## WHAT YOU HAVE TO DO
The entries below must be returned exactly as they stand.
━━━
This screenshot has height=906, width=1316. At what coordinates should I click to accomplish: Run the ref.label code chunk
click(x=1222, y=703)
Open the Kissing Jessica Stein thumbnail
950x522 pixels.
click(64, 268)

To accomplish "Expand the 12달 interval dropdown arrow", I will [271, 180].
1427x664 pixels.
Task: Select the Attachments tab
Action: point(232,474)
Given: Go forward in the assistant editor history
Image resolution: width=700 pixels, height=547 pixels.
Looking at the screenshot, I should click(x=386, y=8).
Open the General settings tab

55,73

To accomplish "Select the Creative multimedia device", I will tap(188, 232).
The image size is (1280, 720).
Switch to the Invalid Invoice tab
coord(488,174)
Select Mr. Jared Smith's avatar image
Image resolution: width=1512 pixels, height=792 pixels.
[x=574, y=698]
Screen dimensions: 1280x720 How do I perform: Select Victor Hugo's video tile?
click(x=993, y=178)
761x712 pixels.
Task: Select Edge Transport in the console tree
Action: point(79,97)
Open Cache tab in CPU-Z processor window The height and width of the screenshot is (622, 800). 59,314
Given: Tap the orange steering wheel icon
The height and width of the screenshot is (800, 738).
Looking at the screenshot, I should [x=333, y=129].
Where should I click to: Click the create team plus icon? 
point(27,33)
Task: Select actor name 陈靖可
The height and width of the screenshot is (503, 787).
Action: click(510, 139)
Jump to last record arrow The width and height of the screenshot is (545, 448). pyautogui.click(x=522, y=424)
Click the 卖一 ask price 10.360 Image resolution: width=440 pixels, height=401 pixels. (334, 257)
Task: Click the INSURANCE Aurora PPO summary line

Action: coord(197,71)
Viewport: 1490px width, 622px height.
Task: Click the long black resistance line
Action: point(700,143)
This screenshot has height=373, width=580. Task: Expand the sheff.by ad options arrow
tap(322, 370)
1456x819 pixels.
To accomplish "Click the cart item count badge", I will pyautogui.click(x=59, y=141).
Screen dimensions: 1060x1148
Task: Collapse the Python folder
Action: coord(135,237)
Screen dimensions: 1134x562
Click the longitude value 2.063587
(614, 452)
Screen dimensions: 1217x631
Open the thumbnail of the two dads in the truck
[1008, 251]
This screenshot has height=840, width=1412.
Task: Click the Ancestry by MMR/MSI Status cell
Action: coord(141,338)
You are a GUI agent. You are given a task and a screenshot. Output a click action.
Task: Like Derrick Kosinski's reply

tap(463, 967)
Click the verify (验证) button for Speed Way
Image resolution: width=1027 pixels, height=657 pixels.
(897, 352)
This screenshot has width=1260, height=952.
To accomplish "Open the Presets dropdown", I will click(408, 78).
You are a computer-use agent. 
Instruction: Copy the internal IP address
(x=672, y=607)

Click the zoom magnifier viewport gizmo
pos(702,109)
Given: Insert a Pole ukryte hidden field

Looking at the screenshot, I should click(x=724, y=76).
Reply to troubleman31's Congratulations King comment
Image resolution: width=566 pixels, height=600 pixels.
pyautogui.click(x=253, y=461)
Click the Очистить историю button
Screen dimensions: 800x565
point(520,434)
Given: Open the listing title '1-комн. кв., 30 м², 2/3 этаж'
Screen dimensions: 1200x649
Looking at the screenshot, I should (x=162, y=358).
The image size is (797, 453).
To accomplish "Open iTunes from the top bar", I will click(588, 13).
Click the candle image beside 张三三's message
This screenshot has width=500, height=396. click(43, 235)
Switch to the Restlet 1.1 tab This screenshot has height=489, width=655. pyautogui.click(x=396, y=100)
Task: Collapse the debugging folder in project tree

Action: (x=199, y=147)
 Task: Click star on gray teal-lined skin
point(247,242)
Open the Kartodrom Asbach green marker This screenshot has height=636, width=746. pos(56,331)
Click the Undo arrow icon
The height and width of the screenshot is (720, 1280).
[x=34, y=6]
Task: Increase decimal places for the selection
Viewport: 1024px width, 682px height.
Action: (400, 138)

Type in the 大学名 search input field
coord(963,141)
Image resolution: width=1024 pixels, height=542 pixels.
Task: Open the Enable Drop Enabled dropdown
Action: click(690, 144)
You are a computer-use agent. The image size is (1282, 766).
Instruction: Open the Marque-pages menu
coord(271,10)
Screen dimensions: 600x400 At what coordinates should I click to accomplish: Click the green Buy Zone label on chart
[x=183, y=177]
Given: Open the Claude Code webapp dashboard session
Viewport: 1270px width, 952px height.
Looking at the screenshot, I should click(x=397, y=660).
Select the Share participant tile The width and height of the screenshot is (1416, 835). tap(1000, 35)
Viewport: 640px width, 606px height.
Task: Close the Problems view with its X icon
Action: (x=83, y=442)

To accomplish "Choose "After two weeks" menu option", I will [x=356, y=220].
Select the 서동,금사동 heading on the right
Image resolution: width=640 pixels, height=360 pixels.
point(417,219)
━━━
## SOLUTION
This screenshot has height=906, width=1316. At what coordinates should I click to accomplish: Run the ref.label code chunk
click(x=1222, y=703)
Open the Kissing Jessica Stein thumbnail
950x522 pixels.
click(64, 268)

To accomplish "Expand the 12달 interval dropdown arrow", I will [271, 180].
1427x664 pixels.
Task: Select the Attachments tab
Action: point(232,474)
Given: Go forward in the assistant editor history
Image resolution: width=700 pixels, height=547 pixels.
Looking at the screenshot, I should click(x=386, y=8).
Open the General settings tab

55,73

To accomplish "Select the Creative multimedia device", I will tap(188, 232).
The image size is (1280, 720).
Switch to the Invalid Invoice tab
coord(488,174)
Select Mr. Jared Smith's avatar image
Image resolution: width=1512 pixels, height=792 pixels.
[x=574, y=698]
Screen dimensions: 1280x720 How do I perform: Select Victor Hugo's video tile?
click(x=993, y=178)
761x712 pixels.
Task: Select Edge Transport in the console tree
Action: point(79,97)
Open Cache tab in CPU-Z processor window The height and width of the screenshot is (622, 800). 59,314
Given: Tap the orange steering wheel icon
The height and width of the screenshot is (800, 738).
Looking at the screenshot, I should [x=333, y=129].
Where should I click to: Click the create team plus icon? 
point(27,33)
Task: Select actor name 陈靖可
The height and width of the screenshot is (503, 787).
Action: click(510, 139)
Jump to last record arrow The width and height of the screenshot is (545, 448). pyautogui.click(x=522, y=424)
Click the 卖一 ask price 10.360 Image resolution: width=440 pixels, height=401 pixels. (334, 257)
Task: Click the INSURANCE Aurora PPO summary line

Action: coord(197,71)
Viewport: 1490px width, 622px height.
Task: Click the long black resistance line
Action: point(700,143)
This screenshot has height=373, width=580. Task: Expand the sheff.by ad options arrow
tap(322, 370)
1456x819 pixels.
To accomplish "Click the cart item count badge", I will pyautogui.click(x=59, y=141).
Screen dimensions: 1060x1148
Task: Collapse the Python folder
Action: coord(135,237)
Screen dimensions: 1134x562
Click the longitude value 2.063587
(614, 452)
Screen dimensions: 1217x631
Open the thumbnail of the two dads in the truck
[1008, 251]
This screenshot has height=840, width=1412.
Task: Click the Ancestry by MMR/MSI Status cell
Action: coord(141,338)
You are a GUI agent. You are given a task and a screenshot. Output a click action.
Task: Like Derrick Kosinski's reply

tap(463, 967)
Click the verify (验证) button for Speed Way
Image resolution: width=1027 pixels, height=657 pixels.
(897, 352)
This screenshot has width=1260, height=952.
To accomplish "Open the Presets dropdown", I will click(408, 78).
You are a computer-use agent. 
Instruction: Copy the internal IP address
(x=672, y=607)

Click the zoom magnifier viewport gizmo
pos(702,109)
Given: Insert a Pole ukryte hidden field

Looking at the screenshot, I should click(x=724, y=76).
Reply to troubleman31's Congratulations King comment
Image resolution: width=566 pixels, height=600 pixels.
pyautogui.click(x=253, y=461)
Click the Очистить историю button
Screen dimensions: 800x565
point(520,434)
Given: Open the listing title '1-комн. кв., 30 м², 2/3 этаж'
Screen dimensions: 1200x649
Looking at the screenshot, I should (x=162, y=358).
The image size is (797, 453).
To accomplish "Open iTunes from the top bar", I will click(588, 13).
Click the candle image beside 张三三's message
This screenshot has width=500, height=396. click(43, 235)
Switch to the Restlet 1.1 tab This screenshot has height=489, width=655. pyautogui.click(x=396, y=100)
Task: Collapse the debugging folder in project tree

Action: (x=199, y=147)
 Task: Click star on gray teal-lined skin
point(247,242)
Open the Kartodrom Asbach green marker This screenshot has height=636, width=746. pos(56,331)
Click the Undo arrow icon
The height and width of the screenshot is (720, 1280).
[x=34, y=6]
Task: Increase decimal places for the selection
Viewport: 1024px width, 682px height.
Action: (400, 138)

Type in the 大学名 search input field
coord(963,141)
Image resolution: width=1024 pixels, height=542 pixels.
Task: Open the Enable Drop Enabled dropdown
Action: click(690, 144)
You are a computer-use agent. The image size is (1282, 766).
Instruction: Open the Marque-pages menu
coord(271,10)
Screen dimensions: 600x400 At what coordinates should I click to accomplish: Click the green Buy Zone label on chart
[x=183, y=177]
Given: Open the Claude Code webapp dashboard session
Viewport: 1270px width, 952px height.
Looking at the screenshot, I should click(x=397, y=660).
Select the Share participant tile The width and height of the screenshot is (1416, 835). tap(1000, 35)
Viewport: 640px width, 606px height.
Task: Close the Problems view with its X icon
Action: (x=83, y=442)

To accomplish "Choose "After two weeks" menu option", I will [x=356, y=220].
Select the 서동,금사동 heading on the right
Image resolution: width=640 pixels, height=360 pixels.
point(417,219)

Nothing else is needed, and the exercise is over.